### Job
Reproduce every line from the start of the records through the line that contains "tap(129, 167)", requests included. Scale each click coordinate in the answers by 2.55 and round it to a whole number, rounding halves up.

### Supplied data

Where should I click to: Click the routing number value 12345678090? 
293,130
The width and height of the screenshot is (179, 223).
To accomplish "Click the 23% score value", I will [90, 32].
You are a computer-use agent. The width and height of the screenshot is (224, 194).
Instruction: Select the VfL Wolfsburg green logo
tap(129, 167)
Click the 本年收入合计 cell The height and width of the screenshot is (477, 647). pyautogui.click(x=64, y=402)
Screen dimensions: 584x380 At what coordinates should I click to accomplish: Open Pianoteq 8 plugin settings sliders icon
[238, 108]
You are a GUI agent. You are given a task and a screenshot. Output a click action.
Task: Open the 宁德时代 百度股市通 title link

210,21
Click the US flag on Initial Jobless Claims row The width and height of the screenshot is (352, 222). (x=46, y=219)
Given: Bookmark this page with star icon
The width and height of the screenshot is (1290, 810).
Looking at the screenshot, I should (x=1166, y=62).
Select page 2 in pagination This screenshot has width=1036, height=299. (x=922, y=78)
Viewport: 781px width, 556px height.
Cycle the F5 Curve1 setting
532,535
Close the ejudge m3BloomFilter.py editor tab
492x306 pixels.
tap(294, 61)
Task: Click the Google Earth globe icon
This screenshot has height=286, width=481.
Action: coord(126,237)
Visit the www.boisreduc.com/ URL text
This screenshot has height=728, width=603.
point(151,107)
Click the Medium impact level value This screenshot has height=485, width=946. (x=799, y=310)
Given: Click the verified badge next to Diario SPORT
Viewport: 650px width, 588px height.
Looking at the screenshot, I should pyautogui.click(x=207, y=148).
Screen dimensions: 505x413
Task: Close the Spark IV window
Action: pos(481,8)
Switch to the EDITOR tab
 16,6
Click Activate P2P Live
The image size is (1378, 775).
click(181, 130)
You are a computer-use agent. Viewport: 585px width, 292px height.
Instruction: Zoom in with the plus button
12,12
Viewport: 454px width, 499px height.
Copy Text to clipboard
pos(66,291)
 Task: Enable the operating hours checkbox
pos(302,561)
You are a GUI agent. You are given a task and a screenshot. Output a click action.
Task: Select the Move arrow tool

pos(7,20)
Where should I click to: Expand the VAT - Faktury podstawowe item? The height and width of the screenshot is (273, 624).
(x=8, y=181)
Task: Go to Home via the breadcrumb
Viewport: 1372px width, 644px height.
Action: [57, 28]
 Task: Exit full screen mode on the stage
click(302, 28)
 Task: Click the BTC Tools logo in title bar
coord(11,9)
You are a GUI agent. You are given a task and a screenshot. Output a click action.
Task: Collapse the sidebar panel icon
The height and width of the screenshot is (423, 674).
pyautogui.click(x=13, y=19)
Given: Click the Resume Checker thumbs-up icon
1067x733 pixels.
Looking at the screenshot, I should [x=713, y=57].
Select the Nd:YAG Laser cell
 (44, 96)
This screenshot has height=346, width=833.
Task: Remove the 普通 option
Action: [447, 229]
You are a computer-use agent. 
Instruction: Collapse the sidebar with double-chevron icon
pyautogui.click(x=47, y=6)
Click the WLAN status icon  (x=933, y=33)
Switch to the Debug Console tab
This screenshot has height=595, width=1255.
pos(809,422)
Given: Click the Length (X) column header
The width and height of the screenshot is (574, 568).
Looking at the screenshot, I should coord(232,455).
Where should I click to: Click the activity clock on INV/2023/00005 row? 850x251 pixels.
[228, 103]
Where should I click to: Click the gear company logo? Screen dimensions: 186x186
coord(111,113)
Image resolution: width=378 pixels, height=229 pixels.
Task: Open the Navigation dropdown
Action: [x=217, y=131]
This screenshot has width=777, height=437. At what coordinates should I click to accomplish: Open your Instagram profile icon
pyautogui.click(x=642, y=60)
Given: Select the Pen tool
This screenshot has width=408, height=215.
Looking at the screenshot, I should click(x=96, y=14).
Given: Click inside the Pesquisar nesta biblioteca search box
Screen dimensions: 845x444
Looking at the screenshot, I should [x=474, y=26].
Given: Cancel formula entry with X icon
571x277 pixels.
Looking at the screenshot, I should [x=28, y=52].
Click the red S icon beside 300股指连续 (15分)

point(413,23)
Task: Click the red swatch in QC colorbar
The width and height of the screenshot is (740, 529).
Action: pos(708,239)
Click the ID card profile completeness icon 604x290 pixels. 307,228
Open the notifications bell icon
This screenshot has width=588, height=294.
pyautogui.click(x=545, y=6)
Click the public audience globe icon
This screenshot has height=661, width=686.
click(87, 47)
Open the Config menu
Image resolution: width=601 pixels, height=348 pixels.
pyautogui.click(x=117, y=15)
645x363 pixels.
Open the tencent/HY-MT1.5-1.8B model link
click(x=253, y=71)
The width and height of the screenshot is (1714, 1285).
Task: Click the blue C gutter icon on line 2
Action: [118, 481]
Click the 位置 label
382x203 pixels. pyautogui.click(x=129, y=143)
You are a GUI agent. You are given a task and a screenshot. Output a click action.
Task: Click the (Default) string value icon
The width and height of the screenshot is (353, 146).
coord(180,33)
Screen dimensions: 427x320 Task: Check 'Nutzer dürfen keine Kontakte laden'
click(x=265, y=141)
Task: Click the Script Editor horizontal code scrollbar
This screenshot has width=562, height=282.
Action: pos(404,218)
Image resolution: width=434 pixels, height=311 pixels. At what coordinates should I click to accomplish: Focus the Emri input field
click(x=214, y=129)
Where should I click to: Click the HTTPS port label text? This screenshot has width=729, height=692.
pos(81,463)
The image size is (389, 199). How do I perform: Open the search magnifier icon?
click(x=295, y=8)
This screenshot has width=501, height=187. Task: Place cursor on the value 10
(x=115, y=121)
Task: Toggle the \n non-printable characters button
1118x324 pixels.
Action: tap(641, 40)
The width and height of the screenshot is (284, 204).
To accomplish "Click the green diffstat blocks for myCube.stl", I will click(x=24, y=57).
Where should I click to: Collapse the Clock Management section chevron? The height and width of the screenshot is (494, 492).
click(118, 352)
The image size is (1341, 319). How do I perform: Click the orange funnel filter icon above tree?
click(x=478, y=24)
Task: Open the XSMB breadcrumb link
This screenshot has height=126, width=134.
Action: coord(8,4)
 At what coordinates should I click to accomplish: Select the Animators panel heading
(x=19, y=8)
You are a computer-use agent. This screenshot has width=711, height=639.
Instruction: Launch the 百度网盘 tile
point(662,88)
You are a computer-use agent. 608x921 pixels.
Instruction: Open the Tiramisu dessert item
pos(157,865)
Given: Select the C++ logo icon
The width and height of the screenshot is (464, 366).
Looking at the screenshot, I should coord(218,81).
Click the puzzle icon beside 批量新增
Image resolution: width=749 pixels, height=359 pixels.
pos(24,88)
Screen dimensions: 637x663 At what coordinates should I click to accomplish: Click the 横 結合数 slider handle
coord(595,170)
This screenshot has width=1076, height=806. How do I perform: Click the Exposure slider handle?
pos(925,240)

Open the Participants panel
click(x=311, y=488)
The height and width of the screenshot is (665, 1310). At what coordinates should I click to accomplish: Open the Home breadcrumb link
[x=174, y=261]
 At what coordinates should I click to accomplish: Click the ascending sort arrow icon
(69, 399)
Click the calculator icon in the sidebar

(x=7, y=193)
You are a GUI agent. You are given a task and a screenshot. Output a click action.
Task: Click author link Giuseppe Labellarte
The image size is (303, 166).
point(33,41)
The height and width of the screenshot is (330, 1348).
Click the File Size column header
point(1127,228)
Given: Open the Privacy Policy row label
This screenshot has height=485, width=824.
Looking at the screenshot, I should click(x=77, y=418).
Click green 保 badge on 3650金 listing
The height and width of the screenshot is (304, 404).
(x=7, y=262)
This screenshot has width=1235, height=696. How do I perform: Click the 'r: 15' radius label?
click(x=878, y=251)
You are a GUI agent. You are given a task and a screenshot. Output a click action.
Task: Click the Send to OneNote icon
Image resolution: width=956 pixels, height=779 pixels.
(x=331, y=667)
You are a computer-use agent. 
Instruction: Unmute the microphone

### Answer to the exercise
Where should I click to: Click the routing number value 12345678090? 
747,332
The width and height of the screenshot is (179, 223).
To accomplish "Click the 23% score value", I will [230, 82].
You are a computer-use agent. The width and height of the screenshot is (224, 194).
Instruction: Select the VfL Wolfsburg green logo
tap(329, 426)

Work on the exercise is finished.